# Work item
Transcribe all of the records precisely as they are presented.

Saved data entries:
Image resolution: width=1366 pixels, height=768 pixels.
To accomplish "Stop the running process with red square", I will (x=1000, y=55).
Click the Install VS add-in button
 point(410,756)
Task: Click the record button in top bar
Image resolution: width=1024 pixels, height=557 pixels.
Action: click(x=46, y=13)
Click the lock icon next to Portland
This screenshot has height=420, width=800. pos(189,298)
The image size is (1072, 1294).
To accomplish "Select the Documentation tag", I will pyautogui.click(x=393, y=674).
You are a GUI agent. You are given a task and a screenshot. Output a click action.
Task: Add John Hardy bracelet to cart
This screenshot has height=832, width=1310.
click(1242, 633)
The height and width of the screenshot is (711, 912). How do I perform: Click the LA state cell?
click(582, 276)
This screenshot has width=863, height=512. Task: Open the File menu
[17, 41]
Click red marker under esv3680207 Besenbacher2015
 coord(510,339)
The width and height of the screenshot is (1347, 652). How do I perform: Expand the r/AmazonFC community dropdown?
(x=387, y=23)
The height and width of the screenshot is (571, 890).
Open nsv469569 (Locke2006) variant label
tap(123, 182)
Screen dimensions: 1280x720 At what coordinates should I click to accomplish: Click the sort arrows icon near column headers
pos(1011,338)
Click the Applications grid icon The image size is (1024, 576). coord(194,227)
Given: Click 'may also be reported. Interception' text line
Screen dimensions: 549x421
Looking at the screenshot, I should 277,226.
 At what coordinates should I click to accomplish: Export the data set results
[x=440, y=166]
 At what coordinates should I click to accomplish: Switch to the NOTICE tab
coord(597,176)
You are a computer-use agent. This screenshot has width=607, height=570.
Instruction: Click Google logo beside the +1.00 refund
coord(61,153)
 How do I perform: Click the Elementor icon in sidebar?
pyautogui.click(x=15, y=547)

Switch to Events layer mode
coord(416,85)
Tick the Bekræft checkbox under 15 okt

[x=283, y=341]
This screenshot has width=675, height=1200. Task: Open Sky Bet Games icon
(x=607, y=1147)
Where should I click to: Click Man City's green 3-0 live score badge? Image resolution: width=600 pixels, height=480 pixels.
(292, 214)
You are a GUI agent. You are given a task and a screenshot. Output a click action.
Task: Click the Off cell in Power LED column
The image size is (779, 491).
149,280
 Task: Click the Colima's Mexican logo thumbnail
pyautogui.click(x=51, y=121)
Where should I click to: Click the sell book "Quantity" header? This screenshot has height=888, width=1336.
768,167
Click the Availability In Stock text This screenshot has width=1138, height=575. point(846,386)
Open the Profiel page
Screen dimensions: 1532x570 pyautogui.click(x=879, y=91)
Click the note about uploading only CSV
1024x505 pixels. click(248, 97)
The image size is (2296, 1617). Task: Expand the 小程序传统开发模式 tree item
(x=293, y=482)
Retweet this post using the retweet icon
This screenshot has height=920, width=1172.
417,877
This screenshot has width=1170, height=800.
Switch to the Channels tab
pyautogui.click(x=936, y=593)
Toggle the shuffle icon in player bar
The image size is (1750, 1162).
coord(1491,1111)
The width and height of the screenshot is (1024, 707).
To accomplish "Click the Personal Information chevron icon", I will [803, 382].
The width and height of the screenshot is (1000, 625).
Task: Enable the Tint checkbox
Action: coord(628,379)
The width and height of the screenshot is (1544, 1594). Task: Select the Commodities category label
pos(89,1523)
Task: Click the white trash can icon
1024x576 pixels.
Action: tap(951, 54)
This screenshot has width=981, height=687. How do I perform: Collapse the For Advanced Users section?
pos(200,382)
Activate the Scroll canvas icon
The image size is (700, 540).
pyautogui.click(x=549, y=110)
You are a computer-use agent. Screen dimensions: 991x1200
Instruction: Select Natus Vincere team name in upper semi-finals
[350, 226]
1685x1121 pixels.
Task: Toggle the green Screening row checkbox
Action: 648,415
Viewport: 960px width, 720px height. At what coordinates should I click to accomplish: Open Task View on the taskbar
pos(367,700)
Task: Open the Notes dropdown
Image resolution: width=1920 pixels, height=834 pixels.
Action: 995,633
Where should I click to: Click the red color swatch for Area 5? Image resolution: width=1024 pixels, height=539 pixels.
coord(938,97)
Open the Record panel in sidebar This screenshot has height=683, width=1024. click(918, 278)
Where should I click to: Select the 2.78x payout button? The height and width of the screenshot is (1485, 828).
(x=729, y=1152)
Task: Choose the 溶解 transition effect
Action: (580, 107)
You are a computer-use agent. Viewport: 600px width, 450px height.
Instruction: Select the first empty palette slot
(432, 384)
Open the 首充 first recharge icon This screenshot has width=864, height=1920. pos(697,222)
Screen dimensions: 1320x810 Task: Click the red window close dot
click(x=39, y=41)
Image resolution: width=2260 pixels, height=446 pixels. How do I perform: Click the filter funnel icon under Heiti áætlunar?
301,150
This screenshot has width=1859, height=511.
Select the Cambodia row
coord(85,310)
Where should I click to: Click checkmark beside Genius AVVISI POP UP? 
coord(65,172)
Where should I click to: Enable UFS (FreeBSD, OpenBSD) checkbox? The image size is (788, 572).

# Output
Image resolution: width=1366 pixels, height=768 pixels.
To accomplish "Stop the running process with red square", I will (x=1000, y=55).
Click the Install VS add-in button
 point(410,756)
Task: Click the record button in top bar
Image resolution: width=1024 pixels, height=557 pixels.
Action: click(x=46, y=13)
Click the lock icon next to Portland
This screenshot has height=420, width=800. pos(189,298)
The image size is (1072, 1294).
To accomplish "Select the Documentation tag", I will pyautogui.click(x=393, y=674).
You are a GUI agent. You are given a task and a screenshot. Output a click action.
Task: Add John Hardy bracelet to cart
This screenshot has height=832, width=1310.
click(1242, 633)
The height and width of the screenshot is (711, 912). How do I perform: Click the LA state cell?
click(582, 276)
This screenshot has width=863, height=512. Task: Open the File menu
[17, 41]
Click red marker under esv3680207 Besenbacher2015
 coord(510,339)
The width and height of the screenshot is (1347, 652). How do I perform: Expand the r/AmazonFC community dropdown?
(x=387, y=23)
The height and width of the screenshot is (571, 890).
Open nsv469569 (Locke2006) variant label
tap(123, 182)
Screen dimensions: 1280x720 At what coordinates should I click to accomplish: Click the sort arrows icon near column headers
pos(1011,338)
Click the Applications grid icon The image size is (1024, 576). coord(194,227)
Given: Click 'may also be reported. Interception' text line
Screen dimensions: 549x421
Looking at the screenshot, I should 277,226.
 At what coordinates should I click to accomplish: Export the data set results
[x=440, y=166]
 At what coordinates should I click to accomplish: Switch to the NOTICE tab
coord(597,176)
You are a computer-use agent. This screenshot has width=607, height=570.
Instruction: Click Google logo beside the +1.00 refund
coord(61,153)
 How do I perform: Click the Elementor icon in sidebar?
pyautogui.click(x=15, y=547)

Switch to Events layer mode
coord(416,85)
Tick the Bekræft checkbox under 15 okt

[x=283, y=341]
This screenshot has width=675, height=1200. Task: Open Sky Bet Games icon
(x=607, y=1147)
Where should I click to: Click Man City's green 3-0 live score badge? Image resolution: width=600 pixels, height=480 pixels.
(292, 214)
You are a GUI agent. You are given a task and a screenshot. Output a click action.
Task: Click the Off cell in Power LED column
The image size is (779, 491).
149,280
 Task: Click the Colima's Mexican logo thumbnail
pyautogui.click(x=51, y=121)
Where should I click to: Click the sell book "Quantity" header? This screenshot has height=888, width=1336.
768,167
Click the Availability In Stock text This screenshot has width=1138, height=575. point(846,386)
Open the Profiel page
Screen dimensions: 1532x570 pyautogui.click(x=879, y=91)
Click the note about uploading only CSV
1024x505 pixels. click(248, 97)
The image size is (2296, 1617). Task: Expand the 小程序传统开发模式 tree item
(x=293, y=482)
Retweet this post using the retweet icon
This screenshot has height=920, width=1172.
417,877
This screenshot has width=1170, height=800.
Switch to the Channels tab
pyautogui.click(x=936, y=593)
Toggle the shuffle icon in player bar
The image size is (1750, 1162).
coord(1491,1111)
The width and height of the screenshot is (1024, 707).
To accomplish "Click the Personal Information chevron icon", I will [803, 382].
The width and height of the screenshot is (1000, 625).
Task: Enable the Tint checkbox
Action: coord(628,379)
The width and height of the screenshot is (1544, 1594). Task: Select the Commodities category label
pos(89,1523)
Task: Click the white trash can icon
1024x576 pixels.
Action: tap(951, 54)
This screenshot has width=981, height=687. How do I perform: Collapse the For Advanced Users section?
pos(200,382)
Activate the Scroll canvas icon
The image size is (700, 540).
pyautogui.click(x=549, y=110)
You are a computer-use agent. Screen dimensions: 991x1200
Instruction: Select Natus Vincere team name in upper semi-finals
[350, 226]
1685x1121 pixels.
Task: Toggle the green Screening row checkbox
Action: 648,415
Viewport: 960px width, 720px height. At what coordinates should I click to accomplish: Open Task View on the taskbar
pos(367,700)
Task: Open the Notes dropdown
Image resolution: width=1920 pixels, height=834 pixels.
Action: 995,633
Where should I click to: Click the red color swatch for Area 5? Image resolution: width=1024 pixels, height=539 pixels.
coord(938,97)
Open the Record panel in sidebar This screenshot has height=683, width=1024. click(918, 278)
Where should I click to: Select the 2.78x payout button? The height and width of the screenshot is (1485, 828).
(x=729, y=1152)
Task: Choose the 溶解 transition effect
Action: (580, 107)
You are a computer-use agent. Viewport: 600px width, 450px height.
Instruction: Select the first empty palette slot
(432, 384)
Open the 首充 first recharge icon This screenshot has width=864, height=1920. pos(697,222)
Screen dimensions: 1320x810 Task: Click the red window close dot
click(x=39, y=41)
Image resolution: width=2260 pixels, height=446 pixels. How do I perform: Click the filter funnel icon under Heiti áætlunar?
301,150
This screenshot has width=1859, height=511.
Select the Cambodia row
coord(85,310)
Where should I click to: Click checkmark beside Genius AVVISI POP UP? 
coord(65,172)
Where should I click to: Enable UFS (FreeBSD, OpenBSD) checkbox? The image size is (788, 572).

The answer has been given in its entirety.